Unit-5.1-Quality-Assurance-and-Figures-of-Merit

Quality Assurance Overview

  • Definition: Quality Assurance (QA) is a program that ensures the production of defensible data with known precision and accuracy in laboratory operations.

  • Purpose:

    • Real-time monitoring of chemical analyses in labs.

    • Control of systematic and random errors.

  • Key Assumptions: When under statistical control, results are bias-free and have defined confidence intervals.

  • Documentation: Defined in a QA manual containing policies, written procedures, work instructions, and records.

Key Components of Quality Assurance Program

1. Quality Control (QC)

  • Encompasses activities ensuring analyses are statistically controlled.

  • Includes directives for laboratory operations (e.g., Good Laboratory Practices).

2. Quality Assessment (Method Validation)

  • Ensures QC measurements meet required standards and helps determine data quality.

    • Internal Methods: Immediate feedback on statistical control.

    • External Methods: Certification and accreditation requirements.

Quality Control Elements

  1. Initial Demonstration of Capability (IDC)

    • Analysts must prove method proficiency before analyzing samples.

    • Includes checks like reagent blanks and laboratory-fortified blanks.

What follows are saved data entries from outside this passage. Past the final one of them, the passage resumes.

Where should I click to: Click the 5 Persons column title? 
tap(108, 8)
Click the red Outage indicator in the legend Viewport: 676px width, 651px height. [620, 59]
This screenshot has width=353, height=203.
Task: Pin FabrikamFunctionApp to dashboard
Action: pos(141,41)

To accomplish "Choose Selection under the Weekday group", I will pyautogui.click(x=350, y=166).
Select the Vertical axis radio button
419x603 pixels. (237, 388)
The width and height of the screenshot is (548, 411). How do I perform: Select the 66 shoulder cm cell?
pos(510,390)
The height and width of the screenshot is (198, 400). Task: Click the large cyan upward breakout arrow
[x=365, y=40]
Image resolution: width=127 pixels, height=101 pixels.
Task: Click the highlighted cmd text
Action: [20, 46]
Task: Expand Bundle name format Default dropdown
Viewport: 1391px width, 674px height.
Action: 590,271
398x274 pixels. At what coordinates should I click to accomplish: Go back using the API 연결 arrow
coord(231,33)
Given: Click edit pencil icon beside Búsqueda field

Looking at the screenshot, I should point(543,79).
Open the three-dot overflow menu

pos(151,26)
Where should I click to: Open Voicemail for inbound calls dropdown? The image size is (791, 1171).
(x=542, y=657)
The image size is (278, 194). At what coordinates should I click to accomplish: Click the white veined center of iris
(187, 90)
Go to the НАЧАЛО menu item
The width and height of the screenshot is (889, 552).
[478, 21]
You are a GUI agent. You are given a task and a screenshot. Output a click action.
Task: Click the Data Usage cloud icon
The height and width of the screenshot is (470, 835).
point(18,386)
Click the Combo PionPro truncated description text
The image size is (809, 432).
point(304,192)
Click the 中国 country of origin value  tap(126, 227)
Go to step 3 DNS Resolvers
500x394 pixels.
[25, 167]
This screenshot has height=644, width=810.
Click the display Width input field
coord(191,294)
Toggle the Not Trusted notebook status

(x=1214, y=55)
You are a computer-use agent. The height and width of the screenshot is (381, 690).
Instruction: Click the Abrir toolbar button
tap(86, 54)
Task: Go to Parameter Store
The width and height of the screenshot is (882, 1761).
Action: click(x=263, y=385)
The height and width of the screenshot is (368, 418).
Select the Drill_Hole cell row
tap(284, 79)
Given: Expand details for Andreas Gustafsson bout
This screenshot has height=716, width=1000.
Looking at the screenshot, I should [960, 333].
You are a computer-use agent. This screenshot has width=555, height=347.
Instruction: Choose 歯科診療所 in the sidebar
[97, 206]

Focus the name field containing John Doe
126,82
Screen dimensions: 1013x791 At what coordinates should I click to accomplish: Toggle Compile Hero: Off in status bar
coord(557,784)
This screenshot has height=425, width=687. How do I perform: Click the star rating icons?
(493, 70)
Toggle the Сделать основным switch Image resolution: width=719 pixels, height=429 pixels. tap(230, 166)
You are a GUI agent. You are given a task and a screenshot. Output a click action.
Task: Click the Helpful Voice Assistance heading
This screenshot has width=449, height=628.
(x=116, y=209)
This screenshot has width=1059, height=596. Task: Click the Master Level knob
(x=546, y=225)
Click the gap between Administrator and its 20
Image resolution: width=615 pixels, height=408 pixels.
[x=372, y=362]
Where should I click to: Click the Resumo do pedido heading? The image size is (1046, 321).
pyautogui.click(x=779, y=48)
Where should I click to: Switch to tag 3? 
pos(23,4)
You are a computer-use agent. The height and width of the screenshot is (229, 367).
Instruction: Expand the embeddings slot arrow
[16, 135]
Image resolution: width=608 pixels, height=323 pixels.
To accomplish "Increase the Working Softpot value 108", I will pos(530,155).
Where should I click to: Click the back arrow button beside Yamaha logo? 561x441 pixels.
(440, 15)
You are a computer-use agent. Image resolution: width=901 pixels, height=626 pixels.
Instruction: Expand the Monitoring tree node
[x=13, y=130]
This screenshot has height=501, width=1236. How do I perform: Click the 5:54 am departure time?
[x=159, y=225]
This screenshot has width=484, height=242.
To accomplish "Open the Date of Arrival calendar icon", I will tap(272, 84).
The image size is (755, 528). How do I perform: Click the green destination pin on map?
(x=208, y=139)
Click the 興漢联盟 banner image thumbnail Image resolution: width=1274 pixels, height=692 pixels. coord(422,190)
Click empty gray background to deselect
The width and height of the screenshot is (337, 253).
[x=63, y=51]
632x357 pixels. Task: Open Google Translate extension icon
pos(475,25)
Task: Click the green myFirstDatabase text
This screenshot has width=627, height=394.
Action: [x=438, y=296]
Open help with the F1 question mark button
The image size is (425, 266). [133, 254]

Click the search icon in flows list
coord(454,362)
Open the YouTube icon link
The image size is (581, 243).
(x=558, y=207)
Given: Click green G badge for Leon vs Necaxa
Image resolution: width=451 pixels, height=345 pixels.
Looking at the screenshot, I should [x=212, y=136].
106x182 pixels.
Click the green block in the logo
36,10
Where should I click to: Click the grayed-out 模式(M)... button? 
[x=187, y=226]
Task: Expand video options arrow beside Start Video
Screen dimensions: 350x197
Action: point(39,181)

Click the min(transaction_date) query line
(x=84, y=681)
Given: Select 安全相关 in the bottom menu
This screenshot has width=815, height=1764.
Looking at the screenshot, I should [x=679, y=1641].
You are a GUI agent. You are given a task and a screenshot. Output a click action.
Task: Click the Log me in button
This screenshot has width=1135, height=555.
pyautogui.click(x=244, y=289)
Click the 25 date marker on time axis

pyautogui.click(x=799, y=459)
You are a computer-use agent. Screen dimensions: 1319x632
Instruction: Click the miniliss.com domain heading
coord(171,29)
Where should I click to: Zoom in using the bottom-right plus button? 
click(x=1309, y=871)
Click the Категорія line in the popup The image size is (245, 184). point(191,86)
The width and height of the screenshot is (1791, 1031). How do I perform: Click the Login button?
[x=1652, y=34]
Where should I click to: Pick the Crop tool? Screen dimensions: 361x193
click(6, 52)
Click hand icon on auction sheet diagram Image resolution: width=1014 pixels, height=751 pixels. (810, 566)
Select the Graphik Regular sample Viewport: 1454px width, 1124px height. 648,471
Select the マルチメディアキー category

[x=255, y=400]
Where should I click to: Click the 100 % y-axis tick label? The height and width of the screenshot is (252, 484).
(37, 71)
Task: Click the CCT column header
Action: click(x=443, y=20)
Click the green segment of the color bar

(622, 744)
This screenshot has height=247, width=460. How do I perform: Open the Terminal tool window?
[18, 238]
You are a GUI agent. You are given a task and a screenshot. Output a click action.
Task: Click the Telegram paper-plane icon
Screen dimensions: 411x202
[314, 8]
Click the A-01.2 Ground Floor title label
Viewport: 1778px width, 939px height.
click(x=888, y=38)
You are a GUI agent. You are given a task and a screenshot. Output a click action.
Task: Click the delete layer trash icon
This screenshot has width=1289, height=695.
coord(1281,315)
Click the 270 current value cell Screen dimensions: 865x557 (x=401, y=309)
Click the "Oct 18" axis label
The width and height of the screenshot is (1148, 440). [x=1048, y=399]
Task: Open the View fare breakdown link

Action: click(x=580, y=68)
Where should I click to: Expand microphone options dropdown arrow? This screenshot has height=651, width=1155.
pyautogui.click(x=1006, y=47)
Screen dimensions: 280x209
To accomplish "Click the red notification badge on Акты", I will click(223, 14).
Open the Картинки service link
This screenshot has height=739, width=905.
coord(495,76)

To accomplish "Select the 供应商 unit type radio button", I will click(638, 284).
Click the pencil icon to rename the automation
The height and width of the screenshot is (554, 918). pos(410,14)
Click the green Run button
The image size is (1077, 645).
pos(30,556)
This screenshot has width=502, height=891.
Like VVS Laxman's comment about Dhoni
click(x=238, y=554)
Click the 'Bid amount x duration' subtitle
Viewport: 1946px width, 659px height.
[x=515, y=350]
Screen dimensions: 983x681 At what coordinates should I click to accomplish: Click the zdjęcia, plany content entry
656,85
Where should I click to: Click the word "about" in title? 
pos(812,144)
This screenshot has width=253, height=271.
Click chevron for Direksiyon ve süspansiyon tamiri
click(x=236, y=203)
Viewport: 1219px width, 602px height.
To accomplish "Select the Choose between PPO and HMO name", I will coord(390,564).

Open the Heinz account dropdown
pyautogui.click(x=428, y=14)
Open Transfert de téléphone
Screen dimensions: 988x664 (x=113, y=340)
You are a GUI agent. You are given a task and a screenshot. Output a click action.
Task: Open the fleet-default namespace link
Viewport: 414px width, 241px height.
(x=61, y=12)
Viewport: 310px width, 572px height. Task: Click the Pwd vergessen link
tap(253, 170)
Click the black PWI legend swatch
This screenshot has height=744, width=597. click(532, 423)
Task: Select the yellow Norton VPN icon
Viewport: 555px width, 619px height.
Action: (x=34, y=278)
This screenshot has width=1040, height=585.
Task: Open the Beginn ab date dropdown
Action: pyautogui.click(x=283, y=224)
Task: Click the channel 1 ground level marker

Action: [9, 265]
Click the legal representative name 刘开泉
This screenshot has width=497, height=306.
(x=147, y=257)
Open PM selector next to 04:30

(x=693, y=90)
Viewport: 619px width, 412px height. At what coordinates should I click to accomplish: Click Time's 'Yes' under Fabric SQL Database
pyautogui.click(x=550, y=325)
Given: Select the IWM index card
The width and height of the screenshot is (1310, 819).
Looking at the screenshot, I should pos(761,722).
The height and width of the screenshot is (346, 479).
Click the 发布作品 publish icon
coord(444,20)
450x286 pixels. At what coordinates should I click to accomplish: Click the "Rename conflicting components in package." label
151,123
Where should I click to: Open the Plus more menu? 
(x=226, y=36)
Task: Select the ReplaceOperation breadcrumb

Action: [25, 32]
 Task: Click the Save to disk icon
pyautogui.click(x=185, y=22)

  2. Ongoing Demonstration of Capability (ODC)

    • Ensures laboratory control while samples are analyzed.

    • Comparison to calibration standards reinforces accuracy.

  3. Method Detection Level (MDL)

    • MDL determined via standard deviation of sample measurements; calculated as MDL = 3.14s.

    • Verification is routine to ensure detection limits are maintained.

  4. Laboratory-Fortified Blanks (LFB) and Laboratory-Fortified Matrix (LFM)

    • LFB: Blank sample with known concentrations to assess recovery in blanks.

    • LFM: Sample with known concentration added to evaluate matrix effect.

  5. Reagent Blanks

    • Evaluates contribution from reagents to measurement uncertainty.

    • Must be included with sample sets to check for contamination.

QC Calculations and Acceptance Criteria

  • Perform regular evaluations to ensure deviations don’t occur.

  • Employ statistical methods (mean, standard deviation) to establish acceptable limits.

Corrective Actions in QC

  • Quick response is essential when QC data are outside accepted limits.

  • Actions include checking for errors, repeating analyses, and verifying calibration standards.

Quality Assessment Methods

  • Internal Methods: Analyzing duplicates, blanks, and standard samples.

  • External Methods: Proficiency testing, ring tests, and clients' tests to ensure compliance and accuracy.